Data to use:
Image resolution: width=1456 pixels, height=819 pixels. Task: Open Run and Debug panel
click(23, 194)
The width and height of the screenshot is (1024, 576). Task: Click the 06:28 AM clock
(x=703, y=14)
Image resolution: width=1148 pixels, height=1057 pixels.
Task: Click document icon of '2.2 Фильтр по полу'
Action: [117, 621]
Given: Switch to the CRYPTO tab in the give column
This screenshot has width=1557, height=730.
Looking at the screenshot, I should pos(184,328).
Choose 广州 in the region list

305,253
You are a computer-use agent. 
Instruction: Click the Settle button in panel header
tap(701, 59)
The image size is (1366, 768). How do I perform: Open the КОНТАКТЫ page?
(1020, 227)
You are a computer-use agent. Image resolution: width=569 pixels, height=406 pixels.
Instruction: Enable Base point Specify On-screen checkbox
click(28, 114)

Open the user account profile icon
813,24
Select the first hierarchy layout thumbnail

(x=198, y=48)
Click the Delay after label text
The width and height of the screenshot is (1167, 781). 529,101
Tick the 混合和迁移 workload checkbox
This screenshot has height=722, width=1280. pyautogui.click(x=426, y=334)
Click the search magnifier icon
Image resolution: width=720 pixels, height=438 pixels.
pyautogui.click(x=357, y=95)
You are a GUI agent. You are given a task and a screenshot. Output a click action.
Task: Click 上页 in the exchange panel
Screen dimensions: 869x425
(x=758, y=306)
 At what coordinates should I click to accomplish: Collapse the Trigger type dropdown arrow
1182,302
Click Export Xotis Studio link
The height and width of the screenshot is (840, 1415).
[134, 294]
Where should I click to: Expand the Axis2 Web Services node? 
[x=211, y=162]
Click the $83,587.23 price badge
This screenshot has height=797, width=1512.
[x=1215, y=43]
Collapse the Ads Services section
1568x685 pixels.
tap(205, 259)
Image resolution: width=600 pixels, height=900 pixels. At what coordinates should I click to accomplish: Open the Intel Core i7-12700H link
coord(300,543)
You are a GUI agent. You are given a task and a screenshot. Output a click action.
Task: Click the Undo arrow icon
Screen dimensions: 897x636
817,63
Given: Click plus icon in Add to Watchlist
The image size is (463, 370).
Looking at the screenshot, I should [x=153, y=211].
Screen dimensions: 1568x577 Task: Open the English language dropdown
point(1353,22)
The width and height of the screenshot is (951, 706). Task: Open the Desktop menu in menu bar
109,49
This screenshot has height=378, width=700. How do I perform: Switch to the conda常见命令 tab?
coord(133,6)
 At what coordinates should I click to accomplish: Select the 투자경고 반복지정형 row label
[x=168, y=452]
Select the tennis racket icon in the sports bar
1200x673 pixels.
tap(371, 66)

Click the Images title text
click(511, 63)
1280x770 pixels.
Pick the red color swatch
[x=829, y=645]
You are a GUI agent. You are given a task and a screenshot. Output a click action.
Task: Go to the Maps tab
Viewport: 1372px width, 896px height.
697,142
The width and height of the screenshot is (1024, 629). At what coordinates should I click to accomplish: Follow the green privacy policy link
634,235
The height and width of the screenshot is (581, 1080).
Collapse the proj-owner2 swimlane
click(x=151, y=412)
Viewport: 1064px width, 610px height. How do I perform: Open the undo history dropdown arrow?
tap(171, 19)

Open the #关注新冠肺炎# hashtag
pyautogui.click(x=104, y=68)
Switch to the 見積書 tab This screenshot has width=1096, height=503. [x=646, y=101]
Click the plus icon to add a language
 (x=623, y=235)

Instructions to follow: Reproduce the records above with every character intact.

Task response:
Image resolution: width=1456 pixels, height=819 pixels. Task: Open Run and Debug panel
click(23, 194)
The width and height of the screenshot is (1024, 576). Task: Click the 06:28 AM clock
(x=703, y=14)
Image resolution: width=1148 pixels, height=1057 pixels.
Task: Click document icon of '2.2 Фильтр по полу'
Action: [117, 621]
Given: Switch to the CRYPTO tab in the give column
This screenshot has width=1557, height=730.
Looking at the screenshot, I should pos(184,328).
Choose 广州 in the region list

305,253
You are a computer-use agent. 
Instruction: Click the Settle button in panel header
tap(701, 59)
The image size is (1366, 768). How do I perform: Open the КОНТАКТЫ page?
(1020, 227)
You are a computer-use agent. Image resolution: width=569 pixels, height=406 pixels.
Instruction: Enable Base point Specify On-screen checkbox
click(28, 114)

Open the user account profile icon
813,24
Select the first hierarchy layout thumbnail

(x=198, y=48)
Click the Delay after label text
The width and height of the screenshot is (1167, 781). 529,101
Tick the 混合和迁移 workload checkbox
This screenshot has height=722, width=1280. pyautogui.click(x=426, y=334)
Click the search magnifier icon
Image resolution: width=720 pixels, height=438 pixels.
pyautogui.click(x=357, y=95)
You are a GUI agent. You are given a task and a screenshot. Output a click action.
Task: Click 上页 in the exchange panel
Screen dimensions: 869x425
(x=758, y=306)
 At what coordinates should I click to accomplish: Collapse the Trigger type dropdown arrow
1182,302
Click Export Xotis Studio link
The height and width of the screenshot is (840, 1415).
[134, 294]
Where should I click to: Expand the Axis2 Web Services node? 
[x=211, y=162]
Click the $83,587.23 price badge
This screenshot has height=797, width=1512.
[x=1215, y=43]
Collapse the Ads Services section
1568x685 pixels.
tap(205, 259)
Image resolution: width=600 pixels, height=900 pixels. At what coordinates should I click to accomplish: Open the Intel Core i7-12700H link
coord(300,543)
You are a GUI agent. You are given a task and a screenshot. Output a click action.
Task: Click the Undo arrow icon
Screen dimensions: 897x636
817,63
Given: Click plus icon in Add to Watchlist
The image size is (463, 370).
Looking at the screenshot, I should [x=153, y=211].
Screen dimensions: 1568x577 Task: Open the English language dropdown
point(1353,22)
The width and height of the screenshot is (951, 706). Task: Open the Desktop menu in menu bar
109,49
This screenshot has height=378, width=700. How do I perform: Switch to the conda常见命令 tab?
coord(133,6)
 At what coordinates should I click to accomplish: Select the 투자경고 반복지정형 row label
[x=168, y=452]
Select the tennis racket icon in the sports bar
1200x673 pixels.
tap(371, 66)

Click the Images title text
click(511, 63)
1280x770 pixels.
Pick the red color swatch
[x=829, y=645]
You are a GUI agent. You are given a task and a screenshot. Output a click action.
Task: Go to the Maps tab
Viewport: 1372px width, 896px height.
697,142
The width and height of the screenshot is (1024, 629). At what coordinates should I click to accomplish: Follow the green privacy policy link
634,235
The height and width of the screenshot is (581, 1080).
Collapse the proj-owner2 swimlane
click(x=151, y=412)
Viewport: 1064px width, 610px height. How do I perform: Open the undo history dropdown arrow?
tap(171, 19)

Open the #关注新冠肺炎# hashtag
pyautogui.click(x=104, y=68)
Switch to the 見積書 tab This screenshot has width=1096, height=503. [x=646, y=101]
Click the plus icon to add a language
 (x=623, y=235)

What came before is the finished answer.